Seven months into living with my flatmates however, I can happily say that my fears have been put to rest. I guess I was lucky in a way as I ended up with flatmates whose personalities are more similar to mine, so it didn’t take us long to become familiar with each other. It might be that maybe for you the familiarity does not happen that fast and whether you end up becoming friends with your flatmates or not, there are some steps that you can still take to make the whole experience easier not just for yourself but also for your flatmates.
1. Be Open Minded Towards Those You Live With
The reason why I say keep an open mind is because you are likely to live with people from a different background to yours, to your culture, lifestyle, and belief might be completely different, so be open minded enough to want to learn about one another and also respect other people’s cultures and perspectives. If you happen to live with people with varying cultural backgrounds, things such as taking turns to cook cultural food is always a good idea. I’ve enjoyed many a good Chinese hotpot.
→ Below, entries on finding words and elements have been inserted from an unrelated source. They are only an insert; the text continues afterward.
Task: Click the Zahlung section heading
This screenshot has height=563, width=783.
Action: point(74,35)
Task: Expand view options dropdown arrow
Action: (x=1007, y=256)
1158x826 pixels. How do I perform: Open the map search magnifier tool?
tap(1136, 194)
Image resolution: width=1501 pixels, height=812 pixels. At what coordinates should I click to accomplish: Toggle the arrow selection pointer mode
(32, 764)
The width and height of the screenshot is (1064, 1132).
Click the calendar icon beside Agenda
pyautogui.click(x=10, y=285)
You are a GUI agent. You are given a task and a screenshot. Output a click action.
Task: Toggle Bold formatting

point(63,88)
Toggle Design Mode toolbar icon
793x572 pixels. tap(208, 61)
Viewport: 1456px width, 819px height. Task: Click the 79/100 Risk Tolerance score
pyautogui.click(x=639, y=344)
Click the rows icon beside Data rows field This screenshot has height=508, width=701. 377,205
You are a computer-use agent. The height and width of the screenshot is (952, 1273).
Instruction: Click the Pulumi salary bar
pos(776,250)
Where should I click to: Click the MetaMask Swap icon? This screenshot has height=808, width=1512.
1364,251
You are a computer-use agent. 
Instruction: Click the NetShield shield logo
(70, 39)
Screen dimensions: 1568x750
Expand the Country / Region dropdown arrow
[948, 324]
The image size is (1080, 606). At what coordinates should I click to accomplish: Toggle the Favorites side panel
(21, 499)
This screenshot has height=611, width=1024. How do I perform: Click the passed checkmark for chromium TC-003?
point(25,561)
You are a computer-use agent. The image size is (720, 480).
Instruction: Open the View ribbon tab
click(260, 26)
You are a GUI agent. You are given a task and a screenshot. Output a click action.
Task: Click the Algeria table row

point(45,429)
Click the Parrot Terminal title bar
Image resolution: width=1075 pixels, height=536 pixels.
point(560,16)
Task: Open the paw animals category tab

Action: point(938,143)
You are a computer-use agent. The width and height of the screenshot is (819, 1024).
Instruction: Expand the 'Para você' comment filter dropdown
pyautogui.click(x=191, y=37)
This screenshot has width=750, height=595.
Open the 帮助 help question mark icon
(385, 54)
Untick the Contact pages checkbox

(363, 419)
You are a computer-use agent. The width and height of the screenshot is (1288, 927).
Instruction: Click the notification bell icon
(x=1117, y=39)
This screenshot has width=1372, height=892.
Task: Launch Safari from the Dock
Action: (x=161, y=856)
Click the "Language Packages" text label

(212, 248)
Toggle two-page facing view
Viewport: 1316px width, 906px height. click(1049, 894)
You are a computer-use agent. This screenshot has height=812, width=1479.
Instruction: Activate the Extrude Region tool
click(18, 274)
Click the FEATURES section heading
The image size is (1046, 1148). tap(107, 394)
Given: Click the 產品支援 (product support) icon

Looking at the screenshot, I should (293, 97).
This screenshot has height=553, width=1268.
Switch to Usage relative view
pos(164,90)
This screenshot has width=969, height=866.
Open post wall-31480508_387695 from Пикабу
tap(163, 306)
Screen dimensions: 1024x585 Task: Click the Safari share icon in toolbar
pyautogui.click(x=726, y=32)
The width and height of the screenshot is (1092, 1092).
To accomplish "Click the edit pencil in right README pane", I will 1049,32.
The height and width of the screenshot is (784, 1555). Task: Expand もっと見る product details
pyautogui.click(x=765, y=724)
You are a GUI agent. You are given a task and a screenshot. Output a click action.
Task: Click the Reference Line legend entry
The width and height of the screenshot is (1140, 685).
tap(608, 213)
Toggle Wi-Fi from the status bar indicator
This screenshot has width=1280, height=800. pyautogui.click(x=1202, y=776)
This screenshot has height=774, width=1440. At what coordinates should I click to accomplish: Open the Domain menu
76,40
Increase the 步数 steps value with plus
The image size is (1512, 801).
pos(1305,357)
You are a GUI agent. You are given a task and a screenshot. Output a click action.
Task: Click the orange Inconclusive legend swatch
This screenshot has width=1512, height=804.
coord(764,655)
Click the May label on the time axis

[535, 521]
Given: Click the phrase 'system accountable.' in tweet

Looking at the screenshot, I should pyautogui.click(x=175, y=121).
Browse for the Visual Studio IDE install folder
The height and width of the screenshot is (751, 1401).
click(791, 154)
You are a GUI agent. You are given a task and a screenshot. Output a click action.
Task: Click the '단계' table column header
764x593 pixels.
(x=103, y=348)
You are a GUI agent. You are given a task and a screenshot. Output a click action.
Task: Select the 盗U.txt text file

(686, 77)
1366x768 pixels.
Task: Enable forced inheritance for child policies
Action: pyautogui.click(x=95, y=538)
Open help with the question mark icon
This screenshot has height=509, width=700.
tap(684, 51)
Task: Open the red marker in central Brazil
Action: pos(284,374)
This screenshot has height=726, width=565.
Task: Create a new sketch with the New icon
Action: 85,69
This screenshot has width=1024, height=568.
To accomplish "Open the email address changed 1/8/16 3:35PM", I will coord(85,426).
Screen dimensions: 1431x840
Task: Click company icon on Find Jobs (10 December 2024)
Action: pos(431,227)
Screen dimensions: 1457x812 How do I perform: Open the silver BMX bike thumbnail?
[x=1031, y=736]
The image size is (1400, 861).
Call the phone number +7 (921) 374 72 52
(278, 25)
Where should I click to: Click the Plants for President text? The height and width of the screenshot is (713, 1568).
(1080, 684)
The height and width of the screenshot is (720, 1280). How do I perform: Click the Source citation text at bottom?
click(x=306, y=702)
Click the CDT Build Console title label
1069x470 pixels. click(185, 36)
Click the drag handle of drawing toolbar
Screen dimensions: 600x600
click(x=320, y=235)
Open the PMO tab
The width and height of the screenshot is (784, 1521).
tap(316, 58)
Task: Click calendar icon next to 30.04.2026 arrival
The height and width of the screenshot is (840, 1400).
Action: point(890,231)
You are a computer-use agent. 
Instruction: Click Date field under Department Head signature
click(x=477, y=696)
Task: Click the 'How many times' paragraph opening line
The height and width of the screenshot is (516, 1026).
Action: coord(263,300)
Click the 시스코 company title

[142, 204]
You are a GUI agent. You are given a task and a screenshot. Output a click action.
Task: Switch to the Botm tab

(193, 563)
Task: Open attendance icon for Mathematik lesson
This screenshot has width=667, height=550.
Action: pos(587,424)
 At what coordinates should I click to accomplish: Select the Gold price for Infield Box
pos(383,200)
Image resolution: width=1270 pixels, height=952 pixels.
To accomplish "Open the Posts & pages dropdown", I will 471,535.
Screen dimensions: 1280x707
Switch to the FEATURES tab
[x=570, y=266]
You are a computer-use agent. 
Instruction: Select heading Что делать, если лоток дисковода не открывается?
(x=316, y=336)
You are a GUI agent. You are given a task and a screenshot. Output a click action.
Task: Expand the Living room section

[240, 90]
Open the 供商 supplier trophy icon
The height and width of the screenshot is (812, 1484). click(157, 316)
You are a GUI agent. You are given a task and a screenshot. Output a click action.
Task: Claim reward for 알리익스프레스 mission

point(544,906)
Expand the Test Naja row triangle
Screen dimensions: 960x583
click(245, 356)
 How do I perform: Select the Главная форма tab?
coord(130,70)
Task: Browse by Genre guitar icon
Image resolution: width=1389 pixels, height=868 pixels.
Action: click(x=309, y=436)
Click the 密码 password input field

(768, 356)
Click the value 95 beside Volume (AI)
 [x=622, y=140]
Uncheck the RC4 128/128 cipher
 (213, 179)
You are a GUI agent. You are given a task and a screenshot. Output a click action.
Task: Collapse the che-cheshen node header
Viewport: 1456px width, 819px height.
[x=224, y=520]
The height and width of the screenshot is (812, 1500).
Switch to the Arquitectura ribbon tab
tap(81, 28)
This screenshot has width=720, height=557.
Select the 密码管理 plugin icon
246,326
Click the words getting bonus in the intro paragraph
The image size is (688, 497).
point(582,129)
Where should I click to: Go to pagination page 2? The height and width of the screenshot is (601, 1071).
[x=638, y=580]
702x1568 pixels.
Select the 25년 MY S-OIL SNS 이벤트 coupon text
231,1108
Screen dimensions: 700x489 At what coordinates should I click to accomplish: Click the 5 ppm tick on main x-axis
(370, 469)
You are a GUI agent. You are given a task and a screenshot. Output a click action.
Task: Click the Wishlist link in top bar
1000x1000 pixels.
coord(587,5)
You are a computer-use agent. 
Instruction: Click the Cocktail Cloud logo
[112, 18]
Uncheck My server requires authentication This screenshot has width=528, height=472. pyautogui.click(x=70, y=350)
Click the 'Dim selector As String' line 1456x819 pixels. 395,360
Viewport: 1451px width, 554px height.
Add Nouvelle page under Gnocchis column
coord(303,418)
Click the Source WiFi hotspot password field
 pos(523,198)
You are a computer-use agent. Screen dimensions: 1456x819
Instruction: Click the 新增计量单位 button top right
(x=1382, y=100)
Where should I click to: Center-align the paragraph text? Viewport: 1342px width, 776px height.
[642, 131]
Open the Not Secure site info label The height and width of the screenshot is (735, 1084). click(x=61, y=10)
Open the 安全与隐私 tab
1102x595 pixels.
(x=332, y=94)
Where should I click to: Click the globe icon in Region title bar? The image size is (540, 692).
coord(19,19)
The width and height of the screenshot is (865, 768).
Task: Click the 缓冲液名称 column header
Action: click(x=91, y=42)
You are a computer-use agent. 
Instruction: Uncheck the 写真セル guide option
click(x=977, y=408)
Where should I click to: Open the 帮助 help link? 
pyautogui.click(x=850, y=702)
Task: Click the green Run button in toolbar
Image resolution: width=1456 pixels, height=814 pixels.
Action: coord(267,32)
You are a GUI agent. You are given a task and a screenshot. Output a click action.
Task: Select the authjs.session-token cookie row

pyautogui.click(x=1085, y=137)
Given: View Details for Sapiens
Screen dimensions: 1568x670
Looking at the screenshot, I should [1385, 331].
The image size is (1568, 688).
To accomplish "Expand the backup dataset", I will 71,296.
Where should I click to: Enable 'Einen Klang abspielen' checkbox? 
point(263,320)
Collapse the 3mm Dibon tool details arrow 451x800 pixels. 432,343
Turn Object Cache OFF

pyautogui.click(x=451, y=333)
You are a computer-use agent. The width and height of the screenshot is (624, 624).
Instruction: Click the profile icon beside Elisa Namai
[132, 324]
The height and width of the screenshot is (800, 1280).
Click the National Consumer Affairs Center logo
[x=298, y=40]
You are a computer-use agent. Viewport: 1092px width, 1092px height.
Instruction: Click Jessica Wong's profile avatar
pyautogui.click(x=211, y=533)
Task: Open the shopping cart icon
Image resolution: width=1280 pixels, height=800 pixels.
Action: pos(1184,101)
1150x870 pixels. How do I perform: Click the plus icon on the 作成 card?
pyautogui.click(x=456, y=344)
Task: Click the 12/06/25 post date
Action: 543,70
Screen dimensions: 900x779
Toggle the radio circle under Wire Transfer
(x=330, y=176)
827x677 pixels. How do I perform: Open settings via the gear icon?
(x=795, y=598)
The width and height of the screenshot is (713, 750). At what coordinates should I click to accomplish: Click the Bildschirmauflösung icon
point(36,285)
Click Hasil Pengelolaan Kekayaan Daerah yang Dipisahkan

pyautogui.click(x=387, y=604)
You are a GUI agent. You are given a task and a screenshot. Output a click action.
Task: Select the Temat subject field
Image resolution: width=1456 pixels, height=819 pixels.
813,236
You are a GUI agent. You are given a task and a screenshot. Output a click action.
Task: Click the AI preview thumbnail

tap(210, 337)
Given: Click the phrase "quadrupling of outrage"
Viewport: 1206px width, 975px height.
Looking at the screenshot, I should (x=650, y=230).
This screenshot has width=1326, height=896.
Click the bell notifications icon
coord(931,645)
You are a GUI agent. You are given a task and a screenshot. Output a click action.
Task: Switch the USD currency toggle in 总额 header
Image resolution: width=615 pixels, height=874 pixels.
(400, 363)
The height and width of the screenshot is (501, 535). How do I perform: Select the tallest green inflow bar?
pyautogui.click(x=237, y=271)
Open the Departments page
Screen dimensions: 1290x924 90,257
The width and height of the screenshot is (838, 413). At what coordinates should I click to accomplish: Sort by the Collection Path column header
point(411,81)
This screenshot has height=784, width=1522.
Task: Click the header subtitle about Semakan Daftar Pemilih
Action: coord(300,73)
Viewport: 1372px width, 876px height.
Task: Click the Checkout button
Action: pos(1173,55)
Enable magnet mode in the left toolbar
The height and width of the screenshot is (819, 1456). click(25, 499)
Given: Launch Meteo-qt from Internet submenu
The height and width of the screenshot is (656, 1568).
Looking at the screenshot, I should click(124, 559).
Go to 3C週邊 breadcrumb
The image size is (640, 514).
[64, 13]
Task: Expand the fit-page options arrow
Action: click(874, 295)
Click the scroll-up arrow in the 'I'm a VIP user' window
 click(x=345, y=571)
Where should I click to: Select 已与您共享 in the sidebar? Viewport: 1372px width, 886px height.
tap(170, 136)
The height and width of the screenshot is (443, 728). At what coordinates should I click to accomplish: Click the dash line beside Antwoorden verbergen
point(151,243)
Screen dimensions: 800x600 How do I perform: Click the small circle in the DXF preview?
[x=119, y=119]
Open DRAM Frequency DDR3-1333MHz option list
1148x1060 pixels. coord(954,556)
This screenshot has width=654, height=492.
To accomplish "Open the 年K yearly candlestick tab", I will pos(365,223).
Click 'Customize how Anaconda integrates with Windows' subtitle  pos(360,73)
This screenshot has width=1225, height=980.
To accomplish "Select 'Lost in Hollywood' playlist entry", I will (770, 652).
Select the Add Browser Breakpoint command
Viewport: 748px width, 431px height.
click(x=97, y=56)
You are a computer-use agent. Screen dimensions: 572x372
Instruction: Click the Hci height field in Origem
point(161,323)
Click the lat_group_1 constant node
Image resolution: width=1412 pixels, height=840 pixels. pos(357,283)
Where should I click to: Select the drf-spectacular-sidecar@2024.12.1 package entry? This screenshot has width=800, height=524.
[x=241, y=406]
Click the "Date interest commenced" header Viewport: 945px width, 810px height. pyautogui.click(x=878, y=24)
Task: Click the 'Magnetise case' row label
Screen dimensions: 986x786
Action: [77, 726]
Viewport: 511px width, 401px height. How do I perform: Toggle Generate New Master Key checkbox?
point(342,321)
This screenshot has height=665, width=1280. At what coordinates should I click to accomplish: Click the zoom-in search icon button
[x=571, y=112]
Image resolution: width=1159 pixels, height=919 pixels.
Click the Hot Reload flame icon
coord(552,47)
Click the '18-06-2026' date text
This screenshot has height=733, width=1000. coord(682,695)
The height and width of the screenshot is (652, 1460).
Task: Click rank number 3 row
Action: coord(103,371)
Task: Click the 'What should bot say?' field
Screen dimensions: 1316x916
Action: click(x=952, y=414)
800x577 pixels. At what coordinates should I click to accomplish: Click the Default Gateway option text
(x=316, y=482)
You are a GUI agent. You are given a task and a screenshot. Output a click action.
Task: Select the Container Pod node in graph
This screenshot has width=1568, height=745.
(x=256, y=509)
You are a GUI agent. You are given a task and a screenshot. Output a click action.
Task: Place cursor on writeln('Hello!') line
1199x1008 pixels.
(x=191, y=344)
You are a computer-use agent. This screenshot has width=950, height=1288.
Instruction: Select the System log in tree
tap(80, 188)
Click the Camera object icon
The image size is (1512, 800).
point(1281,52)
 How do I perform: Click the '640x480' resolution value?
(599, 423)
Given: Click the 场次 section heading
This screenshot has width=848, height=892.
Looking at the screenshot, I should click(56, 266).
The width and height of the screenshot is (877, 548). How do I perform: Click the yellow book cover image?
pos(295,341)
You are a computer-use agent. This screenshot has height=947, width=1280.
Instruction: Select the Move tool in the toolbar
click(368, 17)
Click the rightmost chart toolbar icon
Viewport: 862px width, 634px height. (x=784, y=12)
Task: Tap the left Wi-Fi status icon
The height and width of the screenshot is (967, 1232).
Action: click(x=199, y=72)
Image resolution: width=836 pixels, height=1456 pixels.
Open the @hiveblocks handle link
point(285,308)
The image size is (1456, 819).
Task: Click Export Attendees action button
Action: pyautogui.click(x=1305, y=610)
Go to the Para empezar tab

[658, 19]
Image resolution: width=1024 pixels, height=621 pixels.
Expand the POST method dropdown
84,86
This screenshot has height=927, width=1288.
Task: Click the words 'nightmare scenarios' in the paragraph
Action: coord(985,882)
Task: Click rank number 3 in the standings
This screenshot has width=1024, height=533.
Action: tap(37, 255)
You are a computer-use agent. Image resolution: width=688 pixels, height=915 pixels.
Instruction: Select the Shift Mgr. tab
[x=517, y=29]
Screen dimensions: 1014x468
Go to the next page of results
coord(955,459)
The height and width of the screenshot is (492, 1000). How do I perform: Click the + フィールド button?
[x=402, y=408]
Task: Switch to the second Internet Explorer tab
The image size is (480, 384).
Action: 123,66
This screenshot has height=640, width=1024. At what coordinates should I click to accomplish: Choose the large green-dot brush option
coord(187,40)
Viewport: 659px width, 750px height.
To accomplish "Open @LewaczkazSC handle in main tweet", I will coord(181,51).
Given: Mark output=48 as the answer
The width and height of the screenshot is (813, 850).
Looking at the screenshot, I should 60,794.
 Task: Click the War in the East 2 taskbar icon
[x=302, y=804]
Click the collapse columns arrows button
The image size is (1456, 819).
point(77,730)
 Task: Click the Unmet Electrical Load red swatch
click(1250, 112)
Communication is probably the most important aspect of living with others. With everyone being different, they are bound to be something that you do not agree on even if your personalities are similar. It is important that you communicate things that make you feel uncomfortable. If your flatmate perhaps plays their music a little bit too loud or comes home in the middle of the night from work or maybe they leaves dirty dishes in the sink and it bothers you, don’t be afraid to nicely let them know. Because if they don’t know that whatever they are doing is bothering you, then they cannot change it.
3. Be Mindful When Inviting People Over
Although at the moment we are not allowed to mix with other households, hopefully by the time you move in it will be over and you will be able to bring people over but keep in mind that your flat is shared and whilst you have the right to invite your friends over, it might be nice to mention it to your flatmates as this would allow them to maybe go to the library if they need a more quiet place to study and also help them to avoid the awkwardness of meeting strangers in the corridor. I am sure it would not be nice for either you or your flatmate to bump into a stranger in your kitchen.
4. Invite Your Flatmates to Do Things with You
Doing activities together will give you and your flatmates an opportunity to get to know one another and create a long-lasting relationship. It could be going for a walk and exploring the city together or having a games night. One of the things that my flatmates and I do very often is having a movie night with a projector in the kitchen together.
Meeting and living with new people can be scary at first but as you get to know the people whom you live with, it gets less scary and often you end up becoming friends with those people. Do not forget that they are probably just as terrified as you.